Sealed or exposed? Solder printing for micro components

» Edward C. Nauss, Michael Butler, David Hemmelgarn, Hugo Reyes | ITW EAE | Hopkinton, Massachusetts

Today, 008/004” (0201M) components and micro-LED devices are becoming mainstream, with pad and component spacing designs becoming increasingly aggressive. The need to introduce Type-6 powder to the manufacturing floor is becoming ever more necessary.

Our experiment, detailed below, compared solder paste printing of Type-6 powder using two methods: exposed atmosphere versus sealed chamber (non-exposed) to determine the best application method in a production environment. Previous tests have been performed on sealed chambers, comparing print results to blades. The results have shown that, when all things are equal, sealed chambers produce similar results to blades. The question is, however, can those results be sustained over time? Here, we look at which application method delivers the most consistent results over a simulated production shift.

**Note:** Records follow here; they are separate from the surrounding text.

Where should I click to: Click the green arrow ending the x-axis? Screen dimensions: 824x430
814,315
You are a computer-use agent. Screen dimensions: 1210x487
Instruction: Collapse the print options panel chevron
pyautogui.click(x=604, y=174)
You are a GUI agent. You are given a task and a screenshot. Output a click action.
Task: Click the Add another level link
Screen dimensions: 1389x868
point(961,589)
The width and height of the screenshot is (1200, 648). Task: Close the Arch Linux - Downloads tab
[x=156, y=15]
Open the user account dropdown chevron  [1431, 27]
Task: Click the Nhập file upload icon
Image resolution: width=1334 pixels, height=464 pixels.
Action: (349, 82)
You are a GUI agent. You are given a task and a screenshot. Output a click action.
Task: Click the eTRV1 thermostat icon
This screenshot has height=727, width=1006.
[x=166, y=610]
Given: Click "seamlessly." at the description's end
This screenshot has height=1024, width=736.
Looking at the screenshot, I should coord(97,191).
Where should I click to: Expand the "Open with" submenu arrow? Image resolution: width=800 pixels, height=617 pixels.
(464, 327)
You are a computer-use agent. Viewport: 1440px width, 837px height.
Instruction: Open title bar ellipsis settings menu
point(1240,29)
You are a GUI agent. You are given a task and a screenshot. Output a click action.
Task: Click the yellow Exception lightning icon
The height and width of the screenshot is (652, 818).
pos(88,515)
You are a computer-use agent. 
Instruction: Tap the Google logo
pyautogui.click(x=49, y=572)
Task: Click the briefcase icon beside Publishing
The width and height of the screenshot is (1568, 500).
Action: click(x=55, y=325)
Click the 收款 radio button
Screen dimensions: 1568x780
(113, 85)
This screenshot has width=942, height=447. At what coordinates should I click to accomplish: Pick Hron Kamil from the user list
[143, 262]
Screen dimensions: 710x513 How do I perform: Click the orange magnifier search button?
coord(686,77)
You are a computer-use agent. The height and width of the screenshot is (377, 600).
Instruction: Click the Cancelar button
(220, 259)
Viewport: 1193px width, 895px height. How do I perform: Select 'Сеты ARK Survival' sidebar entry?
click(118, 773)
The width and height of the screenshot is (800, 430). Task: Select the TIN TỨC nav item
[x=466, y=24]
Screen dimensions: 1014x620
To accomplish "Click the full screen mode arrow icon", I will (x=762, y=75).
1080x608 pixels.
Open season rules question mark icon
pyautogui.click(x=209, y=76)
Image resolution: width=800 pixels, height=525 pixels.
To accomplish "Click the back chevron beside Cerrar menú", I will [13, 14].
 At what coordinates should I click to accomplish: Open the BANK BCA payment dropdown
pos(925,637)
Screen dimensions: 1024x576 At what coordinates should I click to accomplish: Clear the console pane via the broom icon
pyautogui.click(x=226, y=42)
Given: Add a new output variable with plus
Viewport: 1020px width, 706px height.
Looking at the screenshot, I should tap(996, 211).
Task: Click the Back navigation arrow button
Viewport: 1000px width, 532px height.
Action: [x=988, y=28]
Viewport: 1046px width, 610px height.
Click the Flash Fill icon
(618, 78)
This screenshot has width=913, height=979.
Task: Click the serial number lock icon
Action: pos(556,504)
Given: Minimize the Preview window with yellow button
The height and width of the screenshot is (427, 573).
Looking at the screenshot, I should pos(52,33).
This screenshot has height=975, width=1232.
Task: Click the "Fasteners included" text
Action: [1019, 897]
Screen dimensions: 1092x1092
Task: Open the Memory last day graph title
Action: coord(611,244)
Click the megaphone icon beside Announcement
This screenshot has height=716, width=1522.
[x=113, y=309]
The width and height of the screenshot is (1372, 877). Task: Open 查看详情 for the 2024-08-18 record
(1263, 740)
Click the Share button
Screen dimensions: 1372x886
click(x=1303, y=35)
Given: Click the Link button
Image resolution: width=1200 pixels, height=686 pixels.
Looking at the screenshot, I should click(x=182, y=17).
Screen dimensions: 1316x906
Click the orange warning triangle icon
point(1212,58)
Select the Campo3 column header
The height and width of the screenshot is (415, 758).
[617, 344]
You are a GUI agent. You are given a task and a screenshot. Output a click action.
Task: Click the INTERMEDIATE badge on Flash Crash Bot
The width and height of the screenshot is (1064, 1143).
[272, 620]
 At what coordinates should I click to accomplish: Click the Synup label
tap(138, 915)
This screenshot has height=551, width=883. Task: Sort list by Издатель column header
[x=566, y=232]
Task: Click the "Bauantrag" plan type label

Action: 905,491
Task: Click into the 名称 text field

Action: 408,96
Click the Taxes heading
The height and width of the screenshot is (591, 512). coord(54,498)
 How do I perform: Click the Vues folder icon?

An identical test setup utilizing Solder Paste Inspection (SPI) gathered data to monitor targeted components. This was analyzed to reveal the advantages of either method. A blind test was conducted with two samples of Type-6 paste from different vendors, using a 29” x 29” laser, fine grain stencil with a thickness of 0.002” (0.0254 mm). The test consisted of a four-to-five-hour continuous run with a minimum total board count of 250 substrates. The results will be analyzed to determine which method yields the least defects, waste, and consistency over time.

Type-6 powder/paste

Type-6 powder was originally developed with dispensing in mind. One of the first instances of Type-6 solder paste printing being used in production took place in 2004 within a semiconductor process that applied a 35 um thick stencil (leading edge at the time). The paste and stencil were sourced from Japan, where the formulations were O/A based fluxes and extremely volatile, with a dependable stencil life of only 2 hours.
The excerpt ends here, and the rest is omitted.